U.S. District Court Judge James Peterson ruled that Patience Roggensack could remain chief justice while Justice Abrahamson’s, the former chief justice, lawsuit unfolds. Justice Abrahamson sued shortly after Wisconsin voters chose to amend the state constitution to allow the state supreme court justices to determine who amongst them would serve as chief justice. Prior to the referendum the longest serving justice on the court took on the role of chief justice. Abrahamson became chief justice in 1996 and contends that she should retain the role until the end of her elected term. In a hearing deciding the issue, Judge Peterson said he did not see the irreparable harm of Chief Justice Roggensack administering the court system while this case is decided.

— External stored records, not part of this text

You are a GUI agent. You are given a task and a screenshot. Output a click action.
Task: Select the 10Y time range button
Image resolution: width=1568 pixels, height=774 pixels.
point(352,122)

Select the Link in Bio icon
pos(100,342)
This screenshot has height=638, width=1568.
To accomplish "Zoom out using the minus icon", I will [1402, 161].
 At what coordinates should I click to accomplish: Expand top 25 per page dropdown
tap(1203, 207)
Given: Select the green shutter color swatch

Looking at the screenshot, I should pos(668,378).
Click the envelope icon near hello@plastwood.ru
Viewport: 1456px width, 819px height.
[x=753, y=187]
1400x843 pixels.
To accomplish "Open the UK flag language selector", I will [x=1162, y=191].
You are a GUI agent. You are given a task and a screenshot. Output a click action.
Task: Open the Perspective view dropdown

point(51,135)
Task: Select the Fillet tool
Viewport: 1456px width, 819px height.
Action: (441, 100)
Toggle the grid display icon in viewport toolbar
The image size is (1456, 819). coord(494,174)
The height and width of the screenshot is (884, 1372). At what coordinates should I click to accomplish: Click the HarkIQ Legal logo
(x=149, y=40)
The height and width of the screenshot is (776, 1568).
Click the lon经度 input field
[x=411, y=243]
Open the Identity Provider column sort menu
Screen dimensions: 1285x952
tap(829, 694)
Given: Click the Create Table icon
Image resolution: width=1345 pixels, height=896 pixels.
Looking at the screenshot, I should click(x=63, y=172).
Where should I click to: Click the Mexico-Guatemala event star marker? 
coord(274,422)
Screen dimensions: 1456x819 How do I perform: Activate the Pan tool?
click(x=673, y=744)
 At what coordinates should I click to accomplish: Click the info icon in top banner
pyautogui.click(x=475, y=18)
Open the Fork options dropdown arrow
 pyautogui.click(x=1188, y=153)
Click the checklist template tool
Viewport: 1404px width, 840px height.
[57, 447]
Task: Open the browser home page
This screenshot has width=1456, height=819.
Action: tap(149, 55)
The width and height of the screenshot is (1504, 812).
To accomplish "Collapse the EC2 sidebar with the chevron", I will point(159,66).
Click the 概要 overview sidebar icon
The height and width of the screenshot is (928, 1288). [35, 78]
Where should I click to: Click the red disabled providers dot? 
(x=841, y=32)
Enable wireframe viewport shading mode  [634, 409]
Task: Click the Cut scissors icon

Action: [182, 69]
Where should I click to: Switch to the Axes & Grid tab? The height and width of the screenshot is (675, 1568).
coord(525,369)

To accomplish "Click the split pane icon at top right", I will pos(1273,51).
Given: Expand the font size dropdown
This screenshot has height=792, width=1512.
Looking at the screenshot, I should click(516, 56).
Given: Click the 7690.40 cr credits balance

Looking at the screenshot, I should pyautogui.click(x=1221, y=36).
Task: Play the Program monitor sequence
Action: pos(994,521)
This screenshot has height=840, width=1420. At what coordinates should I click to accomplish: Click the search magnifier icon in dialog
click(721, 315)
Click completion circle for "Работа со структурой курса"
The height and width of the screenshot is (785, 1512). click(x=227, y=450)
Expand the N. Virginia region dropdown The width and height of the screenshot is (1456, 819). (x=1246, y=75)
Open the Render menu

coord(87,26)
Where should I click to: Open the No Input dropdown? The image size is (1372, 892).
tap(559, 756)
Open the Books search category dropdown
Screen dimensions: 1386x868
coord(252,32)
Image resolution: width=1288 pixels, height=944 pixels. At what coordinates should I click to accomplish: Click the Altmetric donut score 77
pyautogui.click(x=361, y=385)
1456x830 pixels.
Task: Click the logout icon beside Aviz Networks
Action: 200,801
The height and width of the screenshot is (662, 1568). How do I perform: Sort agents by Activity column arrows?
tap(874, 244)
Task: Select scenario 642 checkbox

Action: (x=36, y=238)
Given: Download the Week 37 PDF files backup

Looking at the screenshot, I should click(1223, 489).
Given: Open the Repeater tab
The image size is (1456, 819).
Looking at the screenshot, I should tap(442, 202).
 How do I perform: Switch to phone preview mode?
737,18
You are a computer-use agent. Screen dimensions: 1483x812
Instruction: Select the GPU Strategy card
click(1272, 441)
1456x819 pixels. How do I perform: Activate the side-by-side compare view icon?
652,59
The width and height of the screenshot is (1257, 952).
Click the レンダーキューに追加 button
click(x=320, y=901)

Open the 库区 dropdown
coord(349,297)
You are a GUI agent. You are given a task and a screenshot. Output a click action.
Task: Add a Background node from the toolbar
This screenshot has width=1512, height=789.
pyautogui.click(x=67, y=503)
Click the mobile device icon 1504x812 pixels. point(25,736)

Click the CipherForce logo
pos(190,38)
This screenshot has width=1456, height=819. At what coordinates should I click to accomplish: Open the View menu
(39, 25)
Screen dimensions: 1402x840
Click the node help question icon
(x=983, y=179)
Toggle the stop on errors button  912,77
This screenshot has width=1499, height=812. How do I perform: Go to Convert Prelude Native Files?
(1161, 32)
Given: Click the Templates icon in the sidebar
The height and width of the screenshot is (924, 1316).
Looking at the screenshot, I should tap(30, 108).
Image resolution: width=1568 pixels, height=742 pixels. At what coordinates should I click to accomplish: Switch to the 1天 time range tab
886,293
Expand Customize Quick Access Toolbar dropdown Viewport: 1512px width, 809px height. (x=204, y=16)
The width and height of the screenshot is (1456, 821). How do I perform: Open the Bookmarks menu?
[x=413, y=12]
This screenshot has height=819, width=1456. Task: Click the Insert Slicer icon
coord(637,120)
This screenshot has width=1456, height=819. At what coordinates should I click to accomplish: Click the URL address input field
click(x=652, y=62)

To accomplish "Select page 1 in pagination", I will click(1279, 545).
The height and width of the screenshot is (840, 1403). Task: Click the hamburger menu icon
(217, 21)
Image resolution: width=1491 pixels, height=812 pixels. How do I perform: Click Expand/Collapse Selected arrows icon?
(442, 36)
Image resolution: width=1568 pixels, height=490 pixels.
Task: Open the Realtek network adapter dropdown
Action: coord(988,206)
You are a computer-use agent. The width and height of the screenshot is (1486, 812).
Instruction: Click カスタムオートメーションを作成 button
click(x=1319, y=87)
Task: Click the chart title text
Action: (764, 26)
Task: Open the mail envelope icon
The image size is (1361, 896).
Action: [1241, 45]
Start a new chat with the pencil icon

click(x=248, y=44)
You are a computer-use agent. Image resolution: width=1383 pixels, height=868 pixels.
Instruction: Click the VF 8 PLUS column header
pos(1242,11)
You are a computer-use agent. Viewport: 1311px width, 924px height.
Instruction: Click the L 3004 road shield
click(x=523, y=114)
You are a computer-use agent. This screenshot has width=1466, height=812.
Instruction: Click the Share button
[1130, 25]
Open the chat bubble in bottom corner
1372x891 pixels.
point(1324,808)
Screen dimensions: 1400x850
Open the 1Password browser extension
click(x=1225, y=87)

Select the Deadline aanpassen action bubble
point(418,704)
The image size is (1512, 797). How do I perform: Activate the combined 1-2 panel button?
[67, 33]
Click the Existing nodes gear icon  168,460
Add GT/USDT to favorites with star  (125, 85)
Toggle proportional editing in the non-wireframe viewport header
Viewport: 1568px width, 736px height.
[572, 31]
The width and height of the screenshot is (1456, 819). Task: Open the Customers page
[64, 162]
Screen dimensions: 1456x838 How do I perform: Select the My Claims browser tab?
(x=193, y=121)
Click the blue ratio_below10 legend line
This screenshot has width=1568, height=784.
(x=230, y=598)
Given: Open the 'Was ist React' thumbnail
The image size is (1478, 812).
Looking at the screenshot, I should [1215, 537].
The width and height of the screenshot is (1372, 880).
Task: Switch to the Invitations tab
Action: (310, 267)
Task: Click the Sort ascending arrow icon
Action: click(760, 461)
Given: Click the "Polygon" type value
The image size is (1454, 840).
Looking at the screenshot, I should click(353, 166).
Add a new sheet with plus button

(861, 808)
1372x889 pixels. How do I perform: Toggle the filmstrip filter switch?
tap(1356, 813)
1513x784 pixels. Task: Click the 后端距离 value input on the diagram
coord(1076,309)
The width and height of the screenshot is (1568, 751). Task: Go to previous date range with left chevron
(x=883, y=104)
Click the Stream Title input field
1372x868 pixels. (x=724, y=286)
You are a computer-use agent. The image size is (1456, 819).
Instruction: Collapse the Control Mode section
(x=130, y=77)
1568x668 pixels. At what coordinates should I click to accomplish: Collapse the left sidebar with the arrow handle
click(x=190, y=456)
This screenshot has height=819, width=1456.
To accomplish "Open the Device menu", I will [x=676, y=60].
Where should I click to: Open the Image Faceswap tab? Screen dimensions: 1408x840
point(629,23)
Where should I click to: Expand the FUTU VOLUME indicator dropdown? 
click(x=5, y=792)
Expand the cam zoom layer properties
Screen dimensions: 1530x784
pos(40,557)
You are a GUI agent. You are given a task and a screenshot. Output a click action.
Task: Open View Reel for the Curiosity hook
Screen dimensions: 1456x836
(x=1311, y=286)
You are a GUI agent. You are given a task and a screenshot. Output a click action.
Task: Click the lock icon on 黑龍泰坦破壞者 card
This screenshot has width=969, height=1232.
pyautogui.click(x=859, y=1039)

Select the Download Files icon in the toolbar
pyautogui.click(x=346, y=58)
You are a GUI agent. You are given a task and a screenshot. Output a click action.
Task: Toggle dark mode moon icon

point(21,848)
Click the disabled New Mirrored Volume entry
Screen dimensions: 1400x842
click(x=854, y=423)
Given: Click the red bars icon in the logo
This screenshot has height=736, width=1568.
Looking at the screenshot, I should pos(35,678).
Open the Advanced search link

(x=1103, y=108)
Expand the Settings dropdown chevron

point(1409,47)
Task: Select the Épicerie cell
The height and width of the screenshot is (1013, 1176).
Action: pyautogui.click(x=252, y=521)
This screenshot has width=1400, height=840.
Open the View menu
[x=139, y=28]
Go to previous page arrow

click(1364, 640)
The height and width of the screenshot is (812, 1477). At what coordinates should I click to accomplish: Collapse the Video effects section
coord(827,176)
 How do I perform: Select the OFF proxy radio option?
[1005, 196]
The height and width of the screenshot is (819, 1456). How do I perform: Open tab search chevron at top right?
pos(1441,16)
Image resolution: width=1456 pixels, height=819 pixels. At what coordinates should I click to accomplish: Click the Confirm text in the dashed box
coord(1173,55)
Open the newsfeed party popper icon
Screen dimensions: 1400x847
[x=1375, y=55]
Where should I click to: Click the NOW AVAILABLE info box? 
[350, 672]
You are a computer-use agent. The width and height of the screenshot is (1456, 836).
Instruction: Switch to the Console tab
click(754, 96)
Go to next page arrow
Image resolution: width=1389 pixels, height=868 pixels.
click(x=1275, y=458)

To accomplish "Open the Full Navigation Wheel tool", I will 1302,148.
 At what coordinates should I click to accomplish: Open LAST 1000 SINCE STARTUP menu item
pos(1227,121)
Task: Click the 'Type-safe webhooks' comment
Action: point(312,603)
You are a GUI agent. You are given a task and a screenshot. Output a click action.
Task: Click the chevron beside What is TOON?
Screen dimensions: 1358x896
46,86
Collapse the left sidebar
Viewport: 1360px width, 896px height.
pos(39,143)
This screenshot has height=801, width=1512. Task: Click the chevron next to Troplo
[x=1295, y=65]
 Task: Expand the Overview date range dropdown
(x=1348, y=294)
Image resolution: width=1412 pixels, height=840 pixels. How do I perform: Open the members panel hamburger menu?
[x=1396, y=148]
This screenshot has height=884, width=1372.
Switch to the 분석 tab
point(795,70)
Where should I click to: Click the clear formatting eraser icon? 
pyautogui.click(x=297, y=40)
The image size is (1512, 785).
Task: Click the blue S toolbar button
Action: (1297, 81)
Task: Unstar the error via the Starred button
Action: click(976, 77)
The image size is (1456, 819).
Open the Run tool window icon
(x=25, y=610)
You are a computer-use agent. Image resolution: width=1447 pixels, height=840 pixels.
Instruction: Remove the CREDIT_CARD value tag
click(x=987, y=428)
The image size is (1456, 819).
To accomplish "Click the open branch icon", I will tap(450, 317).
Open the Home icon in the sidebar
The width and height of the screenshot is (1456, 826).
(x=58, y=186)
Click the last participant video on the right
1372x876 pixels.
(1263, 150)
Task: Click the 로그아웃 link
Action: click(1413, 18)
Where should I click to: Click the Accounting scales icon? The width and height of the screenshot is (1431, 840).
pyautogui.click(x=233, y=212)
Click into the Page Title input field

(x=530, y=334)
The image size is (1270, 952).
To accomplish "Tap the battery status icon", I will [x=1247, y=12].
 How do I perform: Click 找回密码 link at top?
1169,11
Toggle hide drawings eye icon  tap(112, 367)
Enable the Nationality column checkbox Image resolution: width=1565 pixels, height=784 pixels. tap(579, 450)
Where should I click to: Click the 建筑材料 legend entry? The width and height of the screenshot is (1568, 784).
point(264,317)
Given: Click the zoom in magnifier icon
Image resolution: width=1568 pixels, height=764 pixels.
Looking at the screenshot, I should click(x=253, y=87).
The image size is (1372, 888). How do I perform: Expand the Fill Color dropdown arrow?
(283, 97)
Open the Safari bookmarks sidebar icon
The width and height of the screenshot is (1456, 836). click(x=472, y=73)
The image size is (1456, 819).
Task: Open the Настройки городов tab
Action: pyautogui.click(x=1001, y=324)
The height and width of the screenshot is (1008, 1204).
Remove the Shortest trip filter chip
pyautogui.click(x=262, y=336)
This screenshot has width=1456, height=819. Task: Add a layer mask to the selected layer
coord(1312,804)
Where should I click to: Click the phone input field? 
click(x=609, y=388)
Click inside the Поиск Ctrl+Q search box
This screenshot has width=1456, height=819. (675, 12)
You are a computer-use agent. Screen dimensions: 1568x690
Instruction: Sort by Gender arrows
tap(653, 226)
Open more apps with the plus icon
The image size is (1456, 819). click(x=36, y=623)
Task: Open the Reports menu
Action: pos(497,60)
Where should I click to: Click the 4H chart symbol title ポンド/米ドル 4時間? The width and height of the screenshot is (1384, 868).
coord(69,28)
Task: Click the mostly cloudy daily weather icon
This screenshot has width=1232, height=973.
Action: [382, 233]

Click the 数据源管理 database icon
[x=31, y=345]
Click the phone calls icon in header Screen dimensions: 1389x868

On April 29, the Government Accountability Board certified the constitutional amendment results, and later that day the court voted to have Patience Roggensack become chief justice. Justices Gableman, Ziegler, Prosser voted for Roggensack, and Justices Abrahamson, Bradley, and Crooks did not participate. Roggensack cast the deciding vote for herself.

Justice Abrahamson filed a lawsuit on April 8, a day after voters approved the amendment. In her complaint, Justice Abrahamson is seeking declaratory judgment from the court to determine when the new constitutional amendment will come into effect. She argues that the amendment is prospective only and therefore does not apply until the end of her elected term in 2019. Alternatively she argues that a retroactive application of the amendment would change the terms of her office which would violate the Due Process and Equal Protection clauses of the 14th Amendment of the U.S. Constitution. Abrahamson argues that she has a property interest in her office and it is being taken without due process of law. She further argues that retroactive application of the amendment violates the Equal Protection Clause because no other elected official elected to a full term and still able to hold office would be “prematurely ousted from office on that basis.”

Judge Peterson has determined that the case can be decided without a trial. He will hand down his decision after July 1, the deadline for the last brief.